Rhonda Butterfield is a strong advocate for men’s rights. She attended law school during an era when women constituted only 20% of her law school class, and were not part of the “good old boy” club. Early in her career, she advocated for women’s equal rights in the workplace. Her philosophy has come full-circle, and she now advocates for men’s equal rights in the family.
Her father was an important person in her upbringing. Later, as a single parent raising a son and daughter, she came to appreciate the hard work, blood, sweat, and tears that parents give in order to raise their children. She understands the single-parent life – it is the toughest job she has ever had.
Ms. Butterfield has had significant national and international experiences. She lived in Australia for one year in high school as a Rotary Exchange Student. Her college career included one year in Washington, D.C. on Capitol Hill as a political science intern. She graduated from college early, with high honors, and received a scholarship to attend Georgetown University Law Center in Washington, D.C.
While there, she was on the staff of the Criminal Law Review. After graduation in 1976, she came to Alaska for a one-year internship with Supreme Court Justice Jay A. Rabinowitz, and she knew before arriving that she would stay.
She has lived and practiced in Fairbanks, Kenai, and Anchorage, as an Assistant District Attorney and Assistant Attorney General, prosecuting all manner of criminal cases, including domestic violence, assaults, and child sexual abuse. She focused for several years on drug prosecutions, and helped re-write Alaska’s criminal drug laws in the early 1980’s.
She represented Alaska in the Western States Information Network, an information-sharing group focused on eliminating illegal drug trafficking from 5 western states. She trained as a trial advocate, and became an instructor in trial advocacy.
While in the District Attorney’s Offices and the Office of Special Prosecutions and Appeals (OSPA), she handled upwards of 150 jury trials, and dozens of appeals.
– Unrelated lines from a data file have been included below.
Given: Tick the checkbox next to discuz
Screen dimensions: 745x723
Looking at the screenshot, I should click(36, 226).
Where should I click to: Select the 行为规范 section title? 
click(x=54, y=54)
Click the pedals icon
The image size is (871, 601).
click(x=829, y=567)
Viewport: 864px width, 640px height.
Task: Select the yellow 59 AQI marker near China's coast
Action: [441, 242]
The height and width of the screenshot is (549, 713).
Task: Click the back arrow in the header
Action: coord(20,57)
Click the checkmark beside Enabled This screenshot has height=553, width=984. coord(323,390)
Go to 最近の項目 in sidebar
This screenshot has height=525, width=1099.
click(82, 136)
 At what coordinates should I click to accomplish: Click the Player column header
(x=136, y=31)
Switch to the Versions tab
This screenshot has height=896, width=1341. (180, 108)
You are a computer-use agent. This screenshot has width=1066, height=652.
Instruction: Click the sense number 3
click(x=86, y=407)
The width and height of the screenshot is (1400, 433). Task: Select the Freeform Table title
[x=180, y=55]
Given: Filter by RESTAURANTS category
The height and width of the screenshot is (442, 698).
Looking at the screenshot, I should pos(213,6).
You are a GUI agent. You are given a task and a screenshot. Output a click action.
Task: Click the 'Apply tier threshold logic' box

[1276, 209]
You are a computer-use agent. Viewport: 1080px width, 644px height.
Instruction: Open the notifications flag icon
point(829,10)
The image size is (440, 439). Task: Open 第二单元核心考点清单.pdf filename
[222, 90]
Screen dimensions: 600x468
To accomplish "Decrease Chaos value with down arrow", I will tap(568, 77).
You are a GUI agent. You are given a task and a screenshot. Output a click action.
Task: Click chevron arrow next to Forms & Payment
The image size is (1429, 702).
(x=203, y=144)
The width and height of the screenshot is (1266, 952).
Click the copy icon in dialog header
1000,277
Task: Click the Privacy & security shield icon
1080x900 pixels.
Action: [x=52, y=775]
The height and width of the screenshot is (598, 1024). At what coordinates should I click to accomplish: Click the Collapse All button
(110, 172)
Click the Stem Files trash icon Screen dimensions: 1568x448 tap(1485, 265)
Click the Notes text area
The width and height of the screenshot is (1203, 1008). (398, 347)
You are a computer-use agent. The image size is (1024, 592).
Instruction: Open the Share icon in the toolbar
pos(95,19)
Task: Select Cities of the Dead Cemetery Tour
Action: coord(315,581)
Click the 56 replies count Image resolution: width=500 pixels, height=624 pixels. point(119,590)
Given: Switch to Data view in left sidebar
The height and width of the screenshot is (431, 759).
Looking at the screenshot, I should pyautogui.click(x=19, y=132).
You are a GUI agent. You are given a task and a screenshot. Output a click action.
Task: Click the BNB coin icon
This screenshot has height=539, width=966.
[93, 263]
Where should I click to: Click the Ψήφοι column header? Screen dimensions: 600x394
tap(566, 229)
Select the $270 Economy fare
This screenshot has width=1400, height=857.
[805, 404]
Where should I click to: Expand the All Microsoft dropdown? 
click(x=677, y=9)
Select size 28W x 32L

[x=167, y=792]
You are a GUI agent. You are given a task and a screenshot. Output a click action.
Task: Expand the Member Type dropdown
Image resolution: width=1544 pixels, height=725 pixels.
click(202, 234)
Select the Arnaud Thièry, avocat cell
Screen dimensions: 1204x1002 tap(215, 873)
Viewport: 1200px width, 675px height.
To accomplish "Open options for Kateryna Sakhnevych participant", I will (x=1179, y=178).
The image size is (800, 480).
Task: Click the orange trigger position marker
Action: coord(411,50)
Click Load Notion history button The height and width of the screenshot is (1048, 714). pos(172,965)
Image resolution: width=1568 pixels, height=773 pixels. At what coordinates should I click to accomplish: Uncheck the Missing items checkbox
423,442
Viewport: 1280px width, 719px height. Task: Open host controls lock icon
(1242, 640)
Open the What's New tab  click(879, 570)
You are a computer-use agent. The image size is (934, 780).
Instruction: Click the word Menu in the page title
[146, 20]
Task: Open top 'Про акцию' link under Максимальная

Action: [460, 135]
She traveled around the country in 1993 as the alternate member for Alaska House Speaker Ramona Barnes, a member of the President’s Commission on Model State Drug Laws.
From 1994 – 2001, she worked in the civil side of the state Attorney General’s Office, representing the Child Support Enforcement Division (CSED, now CSSD) in the Department of Revenue.
There, she gained a great deal of knowledge about the ins and outs of child support. After retiring from the state, she entered private practice, and her entire focus has been on family law issues for the past 16 years.
She handles trials, settlements, administrative matters, and appeals with the knowledge, experience, and confidence of someone with 4 decades of legal experience in the Alaska court system.